### WORK TO COMPLETE
Find the lines below that include the word "computer" and report how many there are, with no other text.

### DATA FOR ANALYSIS
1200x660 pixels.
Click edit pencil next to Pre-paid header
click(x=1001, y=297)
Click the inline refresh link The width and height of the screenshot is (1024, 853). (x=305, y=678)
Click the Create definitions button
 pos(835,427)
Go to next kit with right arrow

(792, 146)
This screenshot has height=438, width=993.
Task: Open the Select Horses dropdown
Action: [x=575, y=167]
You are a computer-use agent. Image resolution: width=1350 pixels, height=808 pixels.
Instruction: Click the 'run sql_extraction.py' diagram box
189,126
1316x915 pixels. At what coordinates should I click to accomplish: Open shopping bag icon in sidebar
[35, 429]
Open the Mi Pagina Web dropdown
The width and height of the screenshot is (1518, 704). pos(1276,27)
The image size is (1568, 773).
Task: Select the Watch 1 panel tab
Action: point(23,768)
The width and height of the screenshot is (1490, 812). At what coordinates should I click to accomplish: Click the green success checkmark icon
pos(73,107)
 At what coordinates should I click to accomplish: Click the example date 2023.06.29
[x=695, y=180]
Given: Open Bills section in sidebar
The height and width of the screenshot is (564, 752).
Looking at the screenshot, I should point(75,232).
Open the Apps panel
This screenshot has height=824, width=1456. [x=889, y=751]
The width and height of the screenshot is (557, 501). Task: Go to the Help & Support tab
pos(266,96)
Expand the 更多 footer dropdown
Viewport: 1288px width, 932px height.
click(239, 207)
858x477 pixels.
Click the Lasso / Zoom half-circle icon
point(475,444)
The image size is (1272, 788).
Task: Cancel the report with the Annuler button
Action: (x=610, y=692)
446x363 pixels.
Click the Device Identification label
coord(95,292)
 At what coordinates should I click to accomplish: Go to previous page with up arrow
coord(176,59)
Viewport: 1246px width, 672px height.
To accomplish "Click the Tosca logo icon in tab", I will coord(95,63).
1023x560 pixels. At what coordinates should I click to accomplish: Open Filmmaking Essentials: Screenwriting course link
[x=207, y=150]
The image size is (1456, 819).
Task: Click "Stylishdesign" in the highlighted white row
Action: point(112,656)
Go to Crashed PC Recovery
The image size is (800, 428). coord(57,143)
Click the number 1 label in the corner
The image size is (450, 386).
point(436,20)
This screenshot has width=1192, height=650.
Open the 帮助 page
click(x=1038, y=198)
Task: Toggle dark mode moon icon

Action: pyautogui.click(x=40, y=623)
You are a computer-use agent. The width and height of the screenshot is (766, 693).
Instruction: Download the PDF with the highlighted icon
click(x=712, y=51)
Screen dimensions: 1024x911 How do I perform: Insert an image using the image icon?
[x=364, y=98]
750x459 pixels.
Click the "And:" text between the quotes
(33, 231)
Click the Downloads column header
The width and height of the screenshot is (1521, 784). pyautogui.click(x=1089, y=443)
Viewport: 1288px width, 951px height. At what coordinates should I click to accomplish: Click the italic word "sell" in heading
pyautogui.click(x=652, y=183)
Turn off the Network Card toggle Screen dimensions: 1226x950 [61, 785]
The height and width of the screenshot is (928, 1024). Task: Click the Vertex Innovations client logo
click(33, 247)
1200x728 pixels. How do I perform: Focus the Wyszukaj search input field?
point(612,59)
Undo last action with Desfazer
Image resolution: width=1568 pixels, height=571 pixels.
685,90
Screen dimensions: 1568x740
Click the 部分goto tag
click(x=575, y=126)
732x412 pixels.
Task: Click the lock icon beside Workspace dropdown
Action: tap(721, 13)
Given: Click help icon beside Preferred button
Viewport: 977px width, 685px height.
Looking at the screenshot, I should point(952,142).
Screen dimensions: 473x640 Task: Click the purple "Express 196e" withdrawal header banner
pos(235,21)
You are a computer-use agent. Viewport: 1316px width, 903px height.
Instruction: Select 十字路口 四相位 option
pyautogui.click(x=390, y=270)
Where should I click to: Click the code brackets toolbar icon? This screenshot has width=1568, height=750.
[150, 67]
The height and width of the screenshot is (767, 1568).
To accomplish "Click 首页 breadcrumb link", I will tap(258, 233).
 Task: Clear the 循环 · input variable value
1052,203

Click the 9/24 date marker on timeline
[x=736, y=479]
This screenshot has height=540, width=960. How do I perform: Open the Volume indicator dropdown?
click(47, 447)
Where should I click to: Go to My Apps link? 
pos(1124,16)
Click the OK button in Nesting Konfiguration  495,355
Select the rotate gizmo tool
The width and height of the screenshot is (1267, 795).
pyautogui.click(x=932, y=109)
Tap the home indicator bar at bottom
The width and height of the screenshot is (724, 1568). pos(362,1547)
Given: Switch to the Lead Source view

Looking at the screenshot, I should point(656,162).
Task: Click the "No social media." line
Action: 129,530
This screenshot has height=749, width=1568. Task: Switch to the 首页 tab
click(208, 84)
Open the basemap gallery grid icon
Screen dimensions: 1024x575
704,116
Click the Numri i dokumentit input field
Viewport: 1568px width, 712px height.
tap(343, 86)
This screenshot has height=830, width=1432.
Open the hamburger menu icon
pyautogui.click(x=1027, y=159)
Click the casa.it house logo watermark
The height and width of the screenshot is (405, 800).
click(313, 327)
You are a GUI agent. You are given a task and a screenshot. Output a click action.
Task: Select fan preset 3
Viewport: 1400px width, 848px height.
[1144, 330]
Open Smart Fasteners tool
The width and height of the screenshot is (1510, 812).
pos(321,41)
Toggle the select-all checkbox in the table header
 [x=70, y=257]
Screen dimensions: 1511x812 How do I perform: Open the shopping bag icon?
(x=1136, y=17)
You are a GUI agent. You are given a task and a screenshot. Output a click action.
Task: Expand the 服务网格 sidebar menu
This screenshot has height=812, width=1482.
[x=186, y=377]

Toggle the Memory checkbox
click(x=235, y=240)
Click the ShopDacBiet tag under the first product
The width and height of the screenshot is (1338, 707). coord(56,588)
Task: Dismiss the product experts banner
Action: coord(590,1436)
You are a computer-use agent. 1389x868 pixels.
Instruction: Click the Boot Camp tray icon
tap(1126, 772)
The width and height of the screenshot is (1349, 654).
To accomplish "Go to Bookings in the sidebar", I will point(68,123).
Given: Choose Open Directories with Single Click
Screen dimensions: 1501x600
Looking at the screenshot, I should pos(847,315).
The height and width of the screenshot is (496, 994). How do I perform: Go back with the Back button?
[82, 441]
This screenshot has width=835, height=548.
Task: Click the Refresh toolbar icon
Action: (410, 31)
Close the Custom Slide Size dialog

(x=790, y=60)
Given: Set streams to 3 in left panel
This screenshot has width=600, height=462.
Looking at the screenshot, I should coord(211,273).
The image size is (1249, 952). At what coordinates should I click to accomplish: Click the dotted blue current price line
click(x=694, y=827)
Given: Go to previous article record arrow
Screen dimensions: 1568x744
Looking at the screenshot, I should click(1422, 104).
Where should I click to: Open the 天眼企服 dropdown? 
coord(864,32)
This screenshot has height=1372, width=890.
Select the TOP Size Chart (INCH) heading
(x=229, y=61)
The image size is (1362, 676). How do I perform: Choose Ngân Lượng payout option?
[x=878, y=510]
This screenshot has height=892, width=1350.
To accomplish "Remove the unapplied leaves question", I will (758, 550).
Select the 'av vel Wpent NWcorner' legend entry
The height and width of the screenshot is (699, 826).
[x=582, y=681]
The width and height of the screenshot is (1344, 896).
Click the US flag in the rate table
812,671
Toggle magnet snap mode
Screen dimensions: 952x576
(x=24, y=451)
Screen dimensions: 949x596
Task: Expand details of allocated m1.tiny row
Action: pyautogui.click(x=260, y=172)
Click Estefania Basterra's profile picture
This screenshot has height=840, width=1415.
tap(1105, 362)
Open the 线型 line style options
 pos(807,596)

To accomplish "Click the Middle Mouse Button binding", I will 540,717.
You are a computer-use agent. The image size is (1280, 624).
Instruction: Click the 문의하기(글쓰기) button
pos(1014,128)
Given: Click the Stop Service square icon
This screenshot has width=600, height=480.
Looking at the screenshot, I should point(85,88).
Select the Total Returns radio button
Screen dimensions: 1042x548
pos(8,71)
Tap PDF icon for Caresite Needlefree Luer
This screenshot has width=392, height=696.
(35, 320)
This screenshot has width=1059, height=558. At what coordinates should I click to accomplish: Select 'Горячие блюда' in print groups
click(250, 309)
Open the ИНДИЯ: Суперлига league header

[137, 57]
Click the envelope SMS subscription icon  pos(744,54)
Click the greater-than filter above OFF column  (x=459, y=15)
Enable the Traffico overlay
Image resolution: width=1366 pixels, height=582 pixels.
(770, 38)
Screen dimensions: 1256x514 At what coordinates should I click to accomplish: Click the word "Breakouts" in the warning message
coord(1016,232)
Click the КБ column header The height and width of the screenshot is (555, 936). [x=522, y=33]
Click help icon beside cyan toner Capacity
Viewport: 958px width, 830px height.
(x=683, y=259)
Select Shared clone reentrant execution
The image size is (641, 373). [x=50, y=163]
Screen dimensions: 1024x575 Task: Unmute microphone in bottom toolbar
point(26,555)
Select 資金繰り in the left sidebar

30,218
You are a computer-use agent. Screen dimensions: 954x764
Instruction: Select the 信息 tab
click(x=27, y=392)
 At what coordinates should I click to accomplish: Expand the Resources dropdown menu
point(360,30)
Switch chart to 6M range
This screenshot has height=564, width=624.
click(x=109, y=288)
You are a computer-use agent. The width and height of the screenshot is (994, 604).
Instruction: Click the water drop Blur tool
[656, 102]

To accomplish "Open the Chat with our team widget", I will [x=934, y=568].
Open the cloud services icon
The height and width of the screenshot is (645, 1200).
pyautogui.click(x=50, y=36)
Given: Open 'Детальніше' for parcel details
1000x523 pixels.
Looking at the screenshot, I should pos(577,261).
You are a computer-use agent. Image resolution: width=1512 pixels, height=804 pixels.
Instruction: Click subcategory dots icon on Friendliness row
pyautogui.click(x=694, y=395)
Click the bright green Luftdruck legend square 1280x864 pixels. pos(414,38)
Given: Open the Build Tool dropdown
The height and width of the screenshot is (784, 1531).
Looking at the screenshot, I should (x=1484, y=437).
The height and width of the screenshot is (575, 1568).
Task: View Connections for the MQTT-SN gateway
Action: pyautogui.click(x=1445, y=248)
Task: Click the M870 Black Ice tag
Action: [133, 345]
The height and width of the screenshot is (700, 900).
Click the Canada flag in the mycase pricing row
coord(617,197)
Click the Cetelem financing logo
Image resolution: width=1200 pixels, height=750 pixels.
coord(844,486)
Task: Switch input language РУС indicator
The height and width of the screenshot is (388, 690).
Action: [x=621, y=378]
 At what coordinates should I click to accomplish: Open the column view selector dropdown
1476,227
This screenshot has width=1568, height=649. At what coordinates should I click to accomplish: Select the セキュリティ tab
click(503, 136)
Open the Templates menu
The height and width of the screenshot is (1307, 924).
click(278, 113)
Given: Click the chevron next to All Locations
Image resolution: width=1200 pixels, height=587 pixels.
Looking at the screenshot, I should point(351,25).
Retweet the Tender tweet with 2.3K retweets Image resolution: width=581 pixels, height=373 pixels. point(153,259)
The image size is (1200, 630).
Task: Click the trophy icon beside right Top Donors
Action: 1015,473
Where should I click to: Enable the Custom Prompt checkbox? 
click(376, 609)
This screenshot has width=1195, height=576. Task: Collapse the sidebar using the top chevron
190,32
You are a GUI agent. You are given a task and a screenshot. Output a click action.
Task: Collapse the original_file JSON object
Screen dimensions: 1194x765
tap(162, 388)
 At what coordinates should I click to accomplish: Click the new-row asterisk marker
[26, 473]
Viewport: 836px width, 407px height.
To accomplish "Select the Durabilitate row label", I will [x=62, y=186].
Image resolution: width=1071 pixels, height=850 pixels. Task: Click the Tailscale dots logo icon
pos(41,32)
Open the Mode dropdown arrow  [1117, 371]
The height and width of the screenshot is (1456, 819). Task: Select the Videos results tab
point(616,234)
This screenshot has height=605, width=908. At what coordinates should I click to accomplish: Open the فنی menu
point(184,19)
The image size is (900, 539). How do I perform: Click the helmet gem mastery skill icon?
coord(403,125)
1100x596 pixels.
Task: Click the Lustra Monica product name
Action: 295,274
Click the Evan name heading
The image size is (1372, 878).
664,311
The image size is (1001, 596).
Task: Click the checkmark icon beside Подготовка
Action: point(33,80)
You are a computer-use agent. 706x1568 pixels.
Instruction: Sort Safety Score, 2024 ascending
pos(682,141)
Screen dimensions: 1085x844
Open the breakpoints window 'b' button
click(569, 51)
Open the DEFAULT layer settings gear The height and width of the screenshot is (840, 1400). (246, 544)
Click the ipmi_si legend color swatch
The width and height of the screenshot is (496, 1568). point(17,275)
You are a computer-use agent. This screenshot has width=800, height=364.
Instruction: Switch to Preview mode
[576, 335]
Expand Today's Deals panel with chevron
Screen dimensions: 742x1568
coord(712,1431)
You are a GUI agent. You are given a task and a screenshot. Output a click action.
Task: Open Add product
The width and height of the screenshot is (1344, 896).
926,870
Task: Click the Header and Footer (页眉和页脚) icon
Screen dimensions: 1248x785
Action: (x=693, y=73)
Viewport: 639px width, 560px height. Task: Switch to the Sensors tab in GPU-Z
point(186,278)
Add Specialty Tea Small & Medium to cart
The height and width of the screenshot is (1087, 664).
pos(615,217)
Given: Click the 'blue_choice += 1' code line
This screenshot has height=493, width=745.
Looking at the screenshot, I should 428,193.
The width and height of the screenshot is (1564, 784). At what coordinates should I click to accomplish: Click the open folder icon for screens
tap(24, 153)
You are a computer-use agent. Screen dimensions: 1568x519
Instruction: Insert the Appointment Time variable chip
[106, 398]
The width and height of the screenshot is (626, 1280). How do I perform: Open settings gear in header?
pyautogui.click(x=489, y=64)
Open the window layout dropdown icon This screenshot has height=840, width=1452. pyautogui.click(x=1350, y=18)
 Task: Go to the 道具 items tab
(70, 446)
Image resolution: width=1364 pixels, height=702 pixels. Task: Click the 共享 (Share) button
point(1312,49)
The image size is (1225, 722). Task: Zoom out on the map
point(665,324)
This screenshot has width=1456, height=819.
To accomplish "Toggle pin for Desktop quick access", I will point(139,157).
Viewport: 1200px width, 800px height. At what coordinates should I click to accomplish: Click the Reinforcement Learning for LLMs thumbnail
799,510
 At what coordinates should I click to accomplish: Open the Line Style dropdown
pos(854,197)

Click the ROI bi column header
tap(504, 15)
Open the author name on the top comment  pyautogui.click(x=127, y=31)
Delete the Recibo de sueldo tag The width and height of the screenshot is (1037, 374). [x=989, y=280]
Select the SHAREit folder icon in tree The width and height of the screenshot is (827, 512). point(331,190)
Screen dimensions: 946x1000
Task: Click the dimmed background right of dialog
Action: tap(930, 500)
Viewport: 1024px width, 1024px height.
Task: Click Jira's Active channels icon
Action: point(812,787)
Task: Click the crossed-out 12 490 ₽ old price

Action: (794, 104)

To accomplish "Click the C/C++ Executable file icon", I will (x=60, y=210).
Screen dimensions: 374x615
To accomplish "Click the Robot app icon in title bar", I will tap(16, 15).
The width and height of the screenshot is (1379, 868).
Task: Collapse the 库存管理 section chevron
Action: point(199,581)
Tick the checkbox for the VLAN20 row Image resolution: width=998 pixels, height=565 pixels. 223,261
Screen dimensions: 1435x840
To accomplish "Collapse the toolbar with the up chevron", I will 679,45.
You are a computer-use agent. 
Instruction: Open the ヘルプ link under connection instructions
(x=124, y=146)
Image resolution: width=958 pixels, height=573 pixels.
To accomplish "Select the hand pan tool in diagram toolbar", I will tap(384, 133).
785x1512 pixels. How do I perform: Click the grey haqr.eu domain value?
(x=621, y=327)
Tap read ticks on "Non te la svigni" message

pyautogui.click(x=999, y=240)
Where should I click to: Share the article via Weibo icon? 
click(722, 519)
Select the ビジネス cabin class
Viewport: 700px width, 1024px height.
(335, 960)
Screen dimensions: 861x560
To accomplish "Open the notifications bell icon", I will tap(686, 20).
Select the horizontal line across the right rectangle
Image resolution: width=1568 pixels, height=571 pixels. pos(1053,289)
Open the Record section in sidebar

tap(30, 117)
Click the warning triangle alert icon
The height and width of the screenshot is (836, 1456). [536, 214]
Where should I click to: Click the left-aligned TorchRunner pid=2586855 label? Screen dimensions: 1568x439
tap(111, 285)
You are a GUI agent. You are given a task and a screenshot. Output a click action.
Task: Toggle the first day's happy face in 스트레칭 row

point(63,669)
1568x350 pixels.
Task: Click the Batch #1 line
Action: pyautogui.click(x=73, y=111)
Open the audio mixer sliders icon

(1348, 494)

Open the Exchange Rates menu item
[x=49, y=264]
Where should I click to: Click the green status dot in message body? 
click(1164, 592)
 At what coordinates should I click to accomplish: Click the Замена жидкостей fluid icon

### FINAL ANSWER
12